Problem of HTML entities and quotes in search result

Come here for help or to post comments on Sphider
Post Reply
Entropie
Posts: 2
Joined: Fri Apr 05, 2019 9:39 am

Problem of HTML entities and quotes in search result

Post by Entropie »

Hello,

When I make a search, the results are correct (in terms of occurrences), but the way they are displayed is not :
- All HTML entities (such as " " are displayed without "&")
- All texts after quotes " ' " dissapear (truncated result).

Here is below an example :
==================
6. [56.00%] EquiTerre » Qui sommes-nousnbsp;? » Les acteurs » Elise <== "&" disappeared
Les acteurs. Elise.
http://www.equiterre.fr/elise - 37.8kb

7. [54.00%] EquiTerre » C\est vous qui le dites ! <== not quote anymore
C <== truncated result
http://www.equiterre.fr/temoignages - 75.8kb

8. [52.00%] EquiTerre » Nos activités » Pour enfants » Camps d\été <== not quote anymore
Le programme de nos camps d <== truncated result
http://www.equiterre.fr/activites-enfants-camps-ete - 38.0kb
==================

Do you know if there is somewhere a kind of setting I did not set correctly in sphider settings or PHP settings ?
I use PHP version 7.3, and all my pages are in UTF8 (without BOM).

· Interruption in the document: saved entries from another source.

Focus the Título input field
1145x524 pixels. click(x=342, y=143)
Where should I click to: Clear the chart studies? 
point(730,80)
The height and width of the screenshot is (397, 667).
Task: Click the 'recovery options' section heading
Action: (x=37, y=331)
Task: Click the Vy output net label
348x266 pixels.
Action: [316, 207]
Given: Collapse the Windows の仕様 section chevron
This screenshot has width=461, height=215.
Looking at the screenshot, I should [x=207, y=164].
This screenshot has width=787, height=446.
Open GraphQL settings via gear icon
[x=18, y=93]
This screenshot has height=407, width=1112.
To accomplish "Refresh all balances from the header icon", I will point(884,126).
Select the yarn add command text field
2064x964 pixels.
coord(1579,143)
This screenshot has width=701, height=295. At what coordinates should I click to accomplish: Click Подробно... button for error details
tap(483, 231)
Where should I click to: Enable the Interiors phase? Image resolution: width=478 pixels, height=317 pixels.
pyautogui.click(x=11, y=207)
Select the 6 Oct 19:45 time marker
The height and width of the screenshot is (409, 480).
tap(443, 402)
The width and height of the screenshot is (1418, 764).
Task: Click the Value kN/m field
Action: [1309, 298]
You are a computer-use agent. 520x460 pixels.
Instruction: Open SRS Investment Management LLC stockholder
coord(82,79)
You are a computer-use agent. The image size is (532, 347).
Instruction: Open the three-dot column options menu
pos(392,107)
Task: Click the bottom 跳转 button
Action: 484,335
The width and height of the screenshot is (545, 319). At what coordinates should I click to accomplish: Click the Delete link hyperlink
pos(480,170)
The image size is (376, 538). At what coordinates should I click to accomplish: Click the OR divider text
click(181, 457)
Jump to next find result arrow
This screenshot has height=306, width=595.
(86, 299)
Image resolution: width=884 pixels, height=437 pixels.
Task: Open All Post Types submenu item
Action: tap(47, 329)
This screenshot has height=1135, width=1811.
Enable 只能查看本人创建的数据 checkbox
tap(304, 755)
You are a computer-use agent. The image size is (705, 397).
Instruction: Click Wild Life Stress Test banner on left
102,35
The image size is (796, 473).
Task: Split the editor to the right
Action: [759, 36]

Thank you very much for your help, and congratulations for keeping on mainting this wonderful tool Sphider !
User avatar
captquirk
Site Admin
Posts: 299
Joined: Sun Apr 09, 2017 8:49 pm
Location: Arizona, USA
Contact:

Re: Problem of HTML entities and quotes in search result

Post by captquirk »

Probably a filter somewhere. I'll take a look.
--------------------------------------------
UPDATE 4/6: There seems to be a twofold issue. Using Sphider v2.3, none of the full text of pages from http://www.equiterre.fr is being stored. This is probably related to the truncation issue. Trying a different French language site, specifically, https://www.gouvernement.fr, this is not the case. However, even with https://www.gouvernement.fr, some French words are not being stored properly. That is the second issue.

Now, going back to Sphider v1.6, French words from https://www.gouvernement.fr DO indeed store properly. However, http://www.equiterre.fr throws all kinds of errors and will not index at all in v1.6! It doesn't index in the even older v1.42.

I will first need to address the storage issue discovered by comparing v1.6 and v2.3 results from https://www.gouvernement.fr. Then I can revisit your specific problem(s).

I'll get to the bottom of it, but it may take be a bid longer than I thought!
------------------------------------------
UPDATE 4/7: The secondary issue I encountered I believe has been resolved... little more testing to be sure. This will appear in the next release. This also fixed your issue with the "&" disappearing from "&nbsp;". However, for some reason, your site will not store the full text of a page, and I believe this to be related to the truncation issue. As the pro9blem that got me sidetracked winds down, I can concentrate more on getting this truncation issue resolved.

Thank you for your patience.
User avatar
captquirk
Site Admin
Posts: 299
Joined: Sun Apr 09, 2017 8:49 pm
Location: Arizona, USA
Contact:

Re: Problem of HTML entities and quotes in search result

Post by captquirk »

The problem of the "&" in the title disappearing and leaving "nbsp;" is resolved in Sphider 2.4. Also in the titles, the missing apostrophes are restored.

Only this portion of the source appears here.